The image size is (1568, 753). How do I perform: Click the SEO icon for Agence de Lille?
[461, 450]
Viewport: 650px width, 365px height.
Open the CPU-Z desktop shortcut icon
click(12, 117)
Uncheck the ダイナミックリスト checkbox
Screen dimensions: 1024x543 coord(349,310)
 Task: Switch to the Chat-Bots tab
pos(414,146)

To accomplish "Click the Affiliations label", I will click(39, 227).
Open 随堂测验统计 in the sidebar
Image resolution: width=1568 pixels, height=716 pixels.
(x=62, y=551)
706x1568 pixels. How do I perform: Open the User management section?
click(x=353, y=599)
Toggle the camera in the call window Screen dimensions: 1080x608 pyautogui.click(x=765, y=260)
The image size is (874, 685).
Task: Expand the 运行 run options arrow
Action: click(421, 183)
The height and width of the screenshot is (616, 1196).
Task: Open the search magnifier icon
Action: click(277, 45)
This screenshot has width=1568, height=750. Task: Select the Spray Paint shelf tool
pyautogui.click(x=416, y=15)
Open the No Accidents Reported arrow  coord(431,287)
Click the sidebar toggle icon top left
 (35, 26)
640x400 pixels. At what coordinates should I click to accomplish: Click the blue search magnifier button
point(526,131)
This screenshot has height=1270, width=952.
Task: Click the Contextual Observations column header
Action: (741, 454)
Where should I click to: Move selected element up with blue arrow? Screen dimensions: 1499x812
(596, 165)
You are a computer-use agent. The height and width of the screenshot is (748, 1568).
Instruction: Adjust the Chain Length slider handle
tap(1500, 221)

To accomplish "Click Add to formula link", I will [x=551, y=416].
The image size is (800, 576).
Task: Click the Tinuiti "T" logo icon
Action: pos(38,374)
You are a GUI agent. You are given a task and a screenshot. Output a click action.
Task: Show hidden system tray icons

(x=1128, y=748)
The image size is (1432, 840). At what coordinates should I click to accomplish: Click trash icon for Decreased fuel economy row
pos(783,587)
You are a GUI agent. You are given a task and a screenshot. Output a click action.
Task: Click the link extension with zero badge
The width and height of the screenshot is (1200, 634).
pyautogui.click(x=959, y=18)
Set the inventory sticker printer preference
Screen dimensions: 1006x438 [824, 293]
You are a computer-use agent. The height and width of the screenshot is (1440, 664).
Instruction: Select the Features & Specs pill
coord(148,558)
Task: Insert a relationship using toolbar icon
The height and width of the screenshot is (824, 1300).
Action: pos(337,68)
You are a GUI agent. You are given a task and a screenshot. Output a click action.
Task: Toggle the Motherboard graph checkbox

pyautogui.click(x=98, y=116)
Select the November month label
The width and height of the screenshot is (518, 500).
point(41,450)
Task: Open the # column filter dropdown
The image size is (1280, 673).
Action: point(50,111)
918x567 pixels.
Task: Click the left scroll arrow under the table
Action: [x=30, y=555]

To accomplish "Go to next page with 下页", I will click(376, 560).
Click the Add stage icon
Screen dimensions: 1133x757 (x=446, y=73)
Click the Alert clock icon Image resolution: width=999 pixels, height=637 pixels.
== == ==
WHAT YOU HAVE TO DO:
Reproduce the material above in full, word for word.

EXPECTED ANSWER:
The image size is (1568, 753). How do I perform: Click the SEO icon for Agence de Lille?
[461, 450]
Viewport: 650px width, 365px height.
Open the CPU-Z desktop shortcut icon
click(12, 117)
Uncheck the ダイナミックリスト checkbox
Screen dimensions: 1024x543 coord(349,310)
 Task: Switch to the Chat-Bots tab
pos(414,146)

To accomplish "Click the Affiliations label", I will click(39, 227).
Open 随堂测验统计 in the sidebar
Image resolution: width=1568 pixels, height=716 pixels.
(x=62, y=551)
706x1568 pixels. How do I perform: Open the User management section?
click(x=353, y=599)
Toggle the camera in the call window Screen dimensions: 1080x608 pyautogui.click(x=765, y=260)
The image size is (874, 685).
Task: Expand the 运行 run options arrow
Action: click(421, 183)
The height and width of the screenshot is (616, 1196).
Task: Open the search magnifier icon
Action: click(277, 45)
This screenshot has width=1568, height=750. Task: Select the Spray Paint shelf tool
pyautogui.click(x=416, y=15)
Open the No Accidents Reported arrow  coord(431,287)
Click the sidebar toggle icon top left
 (35, 26)
640x400 pixels. At what coordinates should I click to accomplish: Click the blue search magnifier button
point(526,131)
This screenshot has height=1270, width=952.
Task: Click the Contextual Observations column header
Action: (741, 454)
Where should I click to: Move selected element up with blue arrow? Screen dimensions: 1499x812
(596, 165)
You are a computer-use agent. The height and width of the screenshot is (748, 1568).
Instruction: Adjust the Chain Length slider handle
tap(1500, 221)

To accomplish "Click Add to formula link", I will [x=551, y=416].
The image size is (800, 576).
Task: Click the Tinuiti "T" logo icon
Action: pos(38,374)
You are a GUI agent. You are given a task and a screenshot. Output a click action.
Task: Show hidden system tray icons

(x=1128, y=748)
The image size is (1432, 840). At what coordinates should I click to accomplish: Click trash icon for Decreased fuel economy row
pos(783,587)
You are a GUI agent. You are given a task and a screenshot. Output a click action.
Task: Click the link extension with zero badge
The width and height of the screenshot is (1200, 634).
pyautogui.click(x=959, y=18)
Set the inventory sticker printer preference
Screen dimensions: 1006x438 [824, 293]
You are a computer-use agent. The height and width of the screenshot is (1440, 664).
Instruction: Select the Features & Specs pill
coord(148,558)
Task: Insert a relationship using toolbar icon
The height and width of the screenshot is (824, 1300).
Action: pos(337,68)
You are a GUI agent. You are given a task and a screenshot. Output a click action.
Task: Toggle the Motherboard graph checkbox

pyautogui.click(x=98, y=116)
Select the November month label
The width and height of the screenshot is (518, 500).
point(41,450)
Task: Open the # column filter dropdown
The image size is (1280, 673).
Action: point(50,111)
918x567 pixels.
Task: Click the left scroll arrow under the table
Action: [x=30, y=555]

To accomplish "Go to next page with 下页", I will click(376, 560).
Click the Add stage icon
Screen dimensions: 1133x757 (x=446, y=73)
Click the Alert clock icon Image resolution: width=999 pixels, height=637 pixels.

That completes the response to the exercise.